In a square ABCD, AB=2, E is a point on the line segment CD (point E does not coincide with points C and D), FG bisects AE vertically, AE intersects with F, and AB intersects with an extension line at

In a square ABCD, AB=2, E is a point on the line segment CD (point E does not coincide with points C and D), FG bisects AE vertically, AE intersects with F, and AB intersects with an extension line at G. Solution: 1, if there is a problem, you can get ∠ d = ∠ AFG = 90, ∠eag=∠dea, so: △ADE~△GFA.
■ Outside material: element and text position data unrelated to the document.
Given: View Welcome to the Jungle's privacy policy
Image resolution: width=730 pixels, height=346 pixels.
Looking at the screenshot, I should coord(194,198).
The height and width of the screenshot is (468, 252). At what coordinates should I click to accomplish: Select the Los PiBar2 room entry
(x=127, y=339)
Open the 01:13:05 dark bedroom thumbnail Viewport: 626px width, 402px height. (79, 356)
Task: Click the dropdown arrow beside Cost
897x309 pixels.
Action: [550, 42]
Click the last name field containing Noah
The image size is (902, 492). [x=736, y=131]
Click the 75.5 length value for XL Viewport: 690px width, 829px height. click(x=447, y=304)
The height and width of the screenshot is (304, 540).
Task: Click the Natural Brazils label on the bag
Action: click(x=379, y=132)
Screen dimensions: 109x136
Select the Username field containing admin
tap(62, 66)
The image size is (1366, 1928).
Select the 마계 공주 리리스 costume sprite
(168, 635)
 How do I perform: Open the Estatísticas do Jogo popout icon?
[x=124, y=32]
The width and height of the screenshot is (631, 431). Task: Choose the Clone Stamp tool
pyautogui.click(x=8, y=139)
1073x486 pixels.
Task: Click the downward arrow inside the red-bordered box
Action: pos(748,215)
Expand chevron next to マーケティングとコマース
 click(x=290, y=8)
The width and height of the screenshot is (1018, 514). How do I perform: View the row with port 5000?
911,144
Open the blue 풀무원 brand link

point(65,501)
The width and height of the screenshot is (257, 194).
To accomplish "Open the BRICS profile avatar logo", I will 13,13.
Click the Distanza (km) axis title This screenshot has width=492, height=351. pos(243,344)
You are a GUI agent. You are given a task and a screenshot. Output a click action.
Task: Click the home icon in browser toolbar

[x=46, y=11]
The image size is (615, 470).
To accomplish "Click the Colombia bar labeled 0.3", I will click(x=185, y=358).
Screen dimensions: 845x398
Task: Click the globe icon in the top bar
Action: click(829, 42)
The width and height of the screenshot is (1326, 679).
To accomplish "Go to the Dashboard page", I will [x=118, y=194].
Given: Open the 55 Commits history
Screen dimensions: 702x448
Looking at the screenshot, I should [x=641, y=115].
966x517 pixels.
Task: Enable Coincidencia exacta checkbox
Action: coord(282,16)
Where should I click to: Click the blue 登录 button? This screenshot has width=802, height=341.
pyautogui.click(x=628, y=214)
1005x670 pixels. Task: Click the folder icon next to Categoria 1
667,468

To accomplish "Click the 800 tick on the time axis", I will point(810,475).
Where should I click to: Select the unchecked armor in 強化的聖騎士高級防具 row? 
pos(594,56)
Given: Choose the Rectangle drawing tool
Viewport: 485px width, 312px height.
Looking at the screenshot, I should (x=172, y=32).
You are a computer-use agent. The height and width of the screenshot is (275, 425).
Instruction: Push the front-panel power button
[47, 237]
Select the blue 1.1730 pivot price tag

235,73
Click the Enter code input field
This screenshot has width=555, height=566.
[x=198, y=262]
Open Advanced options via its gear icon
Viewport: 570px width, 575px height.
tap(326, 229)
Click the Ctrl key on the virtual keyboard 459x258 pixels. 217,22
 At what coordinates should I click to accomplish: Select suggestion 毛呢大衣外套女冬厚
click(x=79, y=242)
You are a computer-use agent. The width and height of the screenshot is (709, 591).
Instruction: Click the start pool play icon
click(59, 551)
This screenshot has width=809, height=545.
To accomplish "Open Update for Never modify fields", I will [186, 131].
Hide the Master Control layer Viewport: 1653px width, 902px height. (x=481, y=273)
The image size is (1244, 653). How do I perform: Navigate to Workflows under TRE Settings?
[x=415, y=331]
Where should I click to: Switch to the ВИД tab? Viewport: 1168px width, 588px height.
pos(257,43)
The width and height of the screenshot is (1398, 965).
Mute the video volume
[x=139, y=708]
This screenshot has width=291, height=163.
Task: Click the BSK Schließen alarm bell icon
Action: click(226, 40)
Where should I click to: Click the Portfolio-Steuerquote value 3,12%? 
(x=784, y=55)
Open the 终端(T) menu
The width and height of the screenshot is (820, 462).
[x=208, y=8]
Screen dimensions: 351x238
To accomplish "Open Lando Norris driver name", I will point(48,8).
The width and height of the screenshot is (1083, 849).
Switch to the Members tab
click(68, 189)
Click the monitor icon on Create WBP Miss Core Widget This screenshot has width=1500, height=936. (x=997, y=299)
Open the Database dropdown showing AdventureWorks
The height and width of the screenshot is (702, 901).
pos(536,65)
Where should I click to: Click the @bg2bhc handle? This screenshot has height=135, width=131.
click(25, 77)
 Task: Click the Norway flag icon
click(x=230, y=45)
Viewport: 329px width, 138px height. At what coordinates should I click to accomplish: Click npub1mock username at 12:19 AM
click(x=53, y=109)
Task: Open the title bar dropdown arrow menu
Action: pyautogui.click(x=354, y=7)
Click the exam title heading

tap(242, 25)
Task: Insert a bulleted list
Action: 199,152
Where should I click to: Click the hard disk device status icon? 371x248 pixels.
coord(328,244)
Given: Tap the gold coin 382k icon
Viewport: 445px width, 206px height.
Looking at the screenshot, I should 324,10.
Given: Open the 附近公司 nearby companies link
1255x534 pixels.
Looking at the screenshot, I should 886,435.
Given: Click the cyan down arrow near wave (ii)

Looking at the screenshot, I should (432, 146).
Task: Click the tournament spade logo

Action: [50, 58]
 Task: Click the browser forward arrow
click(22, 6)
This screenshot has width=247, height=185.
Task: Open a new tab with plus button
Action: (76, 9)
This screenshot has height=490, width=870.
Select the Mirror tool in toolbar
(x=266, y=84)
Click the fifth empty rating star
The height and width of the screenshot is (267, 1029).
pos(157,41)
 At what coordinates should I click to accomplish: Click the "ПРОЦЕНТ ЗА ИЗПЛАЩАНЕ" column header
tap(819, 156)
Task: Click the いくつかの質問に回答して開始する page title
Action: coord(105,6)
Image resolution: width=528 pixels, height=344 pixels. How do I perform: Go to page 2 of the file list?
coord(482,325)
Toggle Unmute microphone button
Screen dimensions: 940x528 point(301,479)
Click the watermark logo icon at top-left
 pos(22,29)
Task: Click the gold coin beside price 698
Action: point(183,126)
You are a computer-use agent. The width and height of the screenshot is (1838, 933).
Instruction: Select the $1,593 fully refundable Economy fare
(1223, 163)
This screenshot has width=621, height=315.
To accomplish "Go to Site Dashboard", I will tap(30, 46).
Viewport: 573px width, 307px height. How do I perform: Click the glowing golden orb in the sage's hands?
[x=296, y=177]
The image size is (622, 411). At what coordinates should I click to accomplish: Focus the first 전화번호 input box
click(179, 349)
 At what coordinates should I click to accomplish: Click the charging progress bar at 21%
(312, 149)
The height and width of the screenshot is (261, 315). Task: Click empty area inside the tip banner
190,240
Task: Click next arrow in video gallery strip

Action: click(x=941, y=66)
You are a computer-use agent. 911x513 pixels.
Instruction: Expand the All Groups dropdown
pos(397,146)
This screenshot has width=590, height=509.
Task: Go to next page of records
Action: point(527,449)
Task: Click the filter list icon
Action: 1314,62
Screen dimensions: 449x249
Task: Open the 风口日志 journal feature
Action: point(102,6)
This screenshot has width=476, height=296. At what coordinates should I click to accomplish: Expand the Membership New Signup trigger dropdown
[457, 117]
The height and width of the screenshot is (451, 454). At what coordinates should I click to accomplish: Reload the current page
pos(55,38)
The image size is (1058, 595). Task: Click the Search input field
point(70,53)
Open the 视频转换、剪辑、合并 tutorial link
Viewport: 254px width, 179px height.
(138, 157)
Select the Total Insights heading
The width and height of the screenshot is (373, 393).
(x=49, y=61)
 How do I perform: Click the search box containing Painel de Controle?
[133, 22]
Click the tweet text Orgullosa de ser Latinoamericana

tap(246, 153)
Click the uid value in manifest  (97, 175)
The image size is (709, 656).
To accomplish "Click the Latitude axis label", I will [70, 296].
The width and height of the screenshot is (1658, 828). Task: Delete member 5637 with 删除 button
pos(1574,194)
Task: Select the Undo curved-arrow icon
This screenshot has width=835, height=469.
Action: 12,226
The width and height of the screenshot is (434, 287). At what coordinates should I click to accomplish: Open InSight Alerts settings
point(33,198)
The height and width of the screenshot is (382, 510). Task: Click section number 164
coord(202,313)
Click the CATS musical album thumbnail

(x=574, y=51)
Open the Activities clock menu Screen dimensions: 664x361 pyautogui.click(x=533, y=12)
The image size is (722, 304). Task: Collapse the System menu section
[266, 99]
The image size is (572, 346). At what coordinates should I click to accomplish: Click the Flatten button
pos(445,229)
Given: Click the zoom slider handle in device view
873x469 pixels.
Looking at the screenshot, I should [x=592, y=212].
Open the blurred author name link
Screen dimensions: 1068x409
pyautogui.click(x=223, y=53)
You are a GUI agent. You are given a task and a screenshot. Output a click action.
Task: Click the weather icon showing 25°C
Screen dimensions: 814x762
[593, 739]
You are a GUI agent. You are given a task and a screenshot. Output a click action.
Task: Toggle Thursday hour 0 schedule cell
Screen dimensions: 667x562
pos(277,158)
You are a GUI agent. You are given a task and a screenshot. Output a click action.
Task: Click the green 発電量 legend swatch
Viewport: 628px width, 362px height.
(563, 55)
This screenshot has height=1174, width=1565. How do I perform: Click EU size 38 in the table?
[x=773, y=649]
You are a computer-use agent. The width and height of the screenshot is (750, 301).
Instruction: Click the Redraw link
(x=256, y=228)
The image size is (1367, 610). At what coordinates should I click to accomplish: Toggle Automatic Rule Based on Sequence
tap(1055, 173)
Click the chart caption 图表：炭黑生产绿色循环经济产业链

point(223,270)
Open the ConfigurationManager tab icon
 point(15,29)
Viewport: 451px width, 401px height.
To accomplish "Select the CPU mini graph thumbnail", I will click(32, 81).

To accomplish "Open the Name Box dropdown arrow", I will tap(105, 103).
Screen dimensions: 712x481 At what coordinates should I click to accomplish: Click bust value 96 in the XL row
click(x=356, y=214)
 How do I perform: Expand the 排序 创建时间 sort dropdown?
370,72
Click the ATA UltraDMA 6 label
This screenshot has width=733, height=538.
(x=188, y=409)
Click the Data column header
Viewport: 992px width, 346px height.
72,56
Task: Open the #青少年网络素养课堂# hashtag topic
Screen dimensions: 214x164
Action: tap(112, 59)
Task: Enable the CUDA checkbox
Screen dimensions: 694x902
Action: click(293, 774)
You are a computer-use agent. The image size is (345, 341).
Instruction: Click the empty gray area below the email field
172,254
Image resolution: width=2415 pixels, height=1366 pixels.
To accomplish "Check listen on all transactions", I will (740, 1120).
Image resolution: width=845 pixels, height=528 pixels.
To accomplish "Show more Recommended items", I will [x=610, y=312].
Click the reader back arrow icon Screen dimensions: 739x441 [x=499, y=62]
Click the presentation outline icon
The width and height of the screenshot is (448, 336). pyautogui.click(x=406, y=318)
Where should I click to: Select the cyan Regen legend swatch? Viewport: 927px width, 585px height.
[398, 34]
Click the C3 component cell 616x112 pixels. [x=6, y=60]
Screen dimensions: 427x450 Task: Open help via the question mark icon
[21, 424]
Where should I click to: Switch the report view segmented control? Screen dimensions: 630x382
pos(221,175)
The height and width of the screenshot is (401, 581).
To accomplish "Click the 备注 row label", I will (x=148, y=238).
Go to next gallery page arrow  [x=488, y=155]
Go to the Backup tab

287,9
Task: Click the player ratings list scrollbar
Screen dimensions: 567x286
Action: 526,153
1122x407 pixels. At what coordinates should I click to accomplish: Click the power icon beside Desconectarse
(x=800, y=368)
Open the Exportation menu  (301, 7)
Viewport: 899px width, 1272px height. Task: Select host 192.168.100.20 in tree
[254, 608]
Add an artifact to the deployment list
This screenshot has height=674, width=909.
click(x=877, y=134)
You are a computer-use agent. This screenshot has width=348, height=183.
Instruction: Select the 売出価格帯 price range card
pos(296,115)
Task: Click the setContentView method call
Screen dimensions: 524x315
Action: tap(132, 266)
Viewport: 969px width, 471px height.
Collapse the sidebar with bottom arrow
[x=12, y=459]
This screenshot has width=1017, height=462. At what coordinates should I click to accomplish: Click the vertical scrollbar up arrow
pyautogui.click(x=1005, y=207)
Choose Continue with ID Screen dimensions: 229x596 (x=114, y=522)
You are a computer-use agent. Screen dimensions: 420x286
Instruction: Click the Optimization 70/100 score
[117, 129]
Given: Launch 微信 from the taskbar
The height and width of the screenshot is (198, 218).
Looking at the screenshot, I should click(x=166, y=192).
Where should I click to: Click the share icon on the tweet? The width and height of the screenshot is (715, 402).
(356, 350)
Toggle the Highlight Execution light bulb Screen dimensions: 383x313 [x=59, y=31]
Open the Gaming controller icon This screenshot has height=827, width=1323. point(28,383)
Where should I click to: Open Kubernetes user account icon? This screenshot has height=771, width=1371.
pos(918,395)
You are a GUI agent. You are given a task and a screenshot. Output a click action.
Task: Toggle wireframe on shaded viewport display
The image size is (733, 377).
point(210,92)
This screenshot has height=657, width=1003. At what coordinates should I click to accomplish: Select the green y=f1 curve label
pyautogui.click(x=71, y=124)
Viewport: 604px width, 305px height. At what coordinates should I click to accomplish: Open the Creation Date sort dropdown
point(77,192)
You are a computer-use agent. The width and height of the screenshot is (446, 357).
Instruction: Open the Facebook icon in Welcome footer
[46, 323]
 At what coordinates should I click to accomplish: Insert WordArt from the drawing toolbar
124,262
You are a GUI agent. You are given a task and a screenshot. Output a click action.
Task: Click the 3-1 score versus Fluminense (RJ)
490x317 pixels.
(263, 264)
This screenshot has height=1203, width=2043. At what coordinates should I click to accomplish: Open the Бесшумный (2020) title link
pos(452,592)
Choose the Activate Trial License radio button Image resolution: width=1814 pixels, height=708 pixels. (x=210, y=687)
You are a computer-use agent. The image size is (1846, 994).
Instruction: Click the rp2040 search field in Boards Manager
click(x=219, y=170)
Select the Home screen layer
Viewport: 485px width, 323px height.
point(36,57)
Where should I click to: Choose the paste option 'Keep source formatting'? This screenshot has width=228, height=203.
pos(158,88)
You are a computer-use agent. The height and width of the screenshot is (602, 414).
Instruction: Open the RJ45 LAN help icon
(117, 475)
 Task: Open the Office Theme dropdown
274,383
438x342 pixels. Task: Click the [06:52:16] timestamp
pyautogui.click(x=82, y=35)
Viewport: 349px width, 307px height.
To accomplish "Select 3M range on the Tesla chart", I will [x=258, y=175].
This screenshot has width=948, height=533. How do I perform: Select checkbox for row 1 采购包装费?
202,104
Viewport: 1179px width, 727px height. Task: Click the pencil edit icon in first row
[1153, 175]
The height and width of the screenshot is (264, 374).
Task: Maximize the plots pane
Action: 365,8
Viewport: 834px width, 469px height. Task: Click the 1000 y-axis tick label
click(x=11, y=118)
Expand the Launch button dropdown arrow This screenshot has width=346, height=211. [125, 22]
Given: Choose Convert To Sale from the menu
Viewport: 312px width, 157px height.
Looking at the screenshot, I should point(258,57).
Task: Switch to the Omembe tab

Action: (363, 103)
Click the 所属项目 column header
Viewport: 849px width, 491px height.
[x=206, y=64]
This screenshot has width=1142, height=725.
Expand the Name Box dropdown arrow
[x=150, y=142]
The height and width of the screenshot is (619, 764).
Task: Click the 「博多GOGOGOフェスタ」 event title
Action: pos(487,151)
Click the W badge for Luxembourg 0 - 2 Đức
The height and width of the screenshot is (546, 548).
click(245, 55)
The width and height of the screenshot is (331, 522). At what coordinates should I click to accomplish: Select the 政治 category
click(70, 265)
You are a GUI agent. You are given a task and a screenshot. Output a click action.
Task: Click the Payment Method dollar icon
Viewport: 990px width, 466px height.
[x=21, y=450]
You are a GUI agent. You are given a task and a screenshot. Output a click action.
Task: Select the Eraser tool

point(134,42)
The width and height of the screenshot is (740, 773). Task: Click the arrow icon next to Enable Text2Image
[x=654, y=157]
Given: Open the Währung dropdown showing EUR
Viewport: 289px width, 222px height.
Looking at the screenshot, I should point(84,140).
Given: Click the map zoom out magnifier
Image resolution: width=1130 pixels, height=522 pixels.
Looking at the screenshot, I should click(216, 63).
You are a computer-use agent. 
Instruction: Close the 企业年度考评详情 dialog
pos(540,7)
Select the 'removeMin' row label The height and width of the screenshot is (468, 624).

2, the similarity of two triangles from 1, ag/ae=af/de. Ag=2+y, ae=[ root sign (x? +2? )],

Af=[ root symbol (x? +2? ) ]/2, de = X. You can get y=[(x-2)? ]/(2x). Domain (2 > x > 0) As for the scope of this problem, it is not necessary to consider that it is greater than 0, and other problems should consider that Y is greater than 0.

3. It can be proved that △ade~△gbh. Get bh/de=gb/ad. And the next day's y=[(x-2)? ]/(2x).X= 1 solvable, that is, de= 1.

Note: the process of solving the answer in the middle is not written, and you can get the result by substituting the data yourself.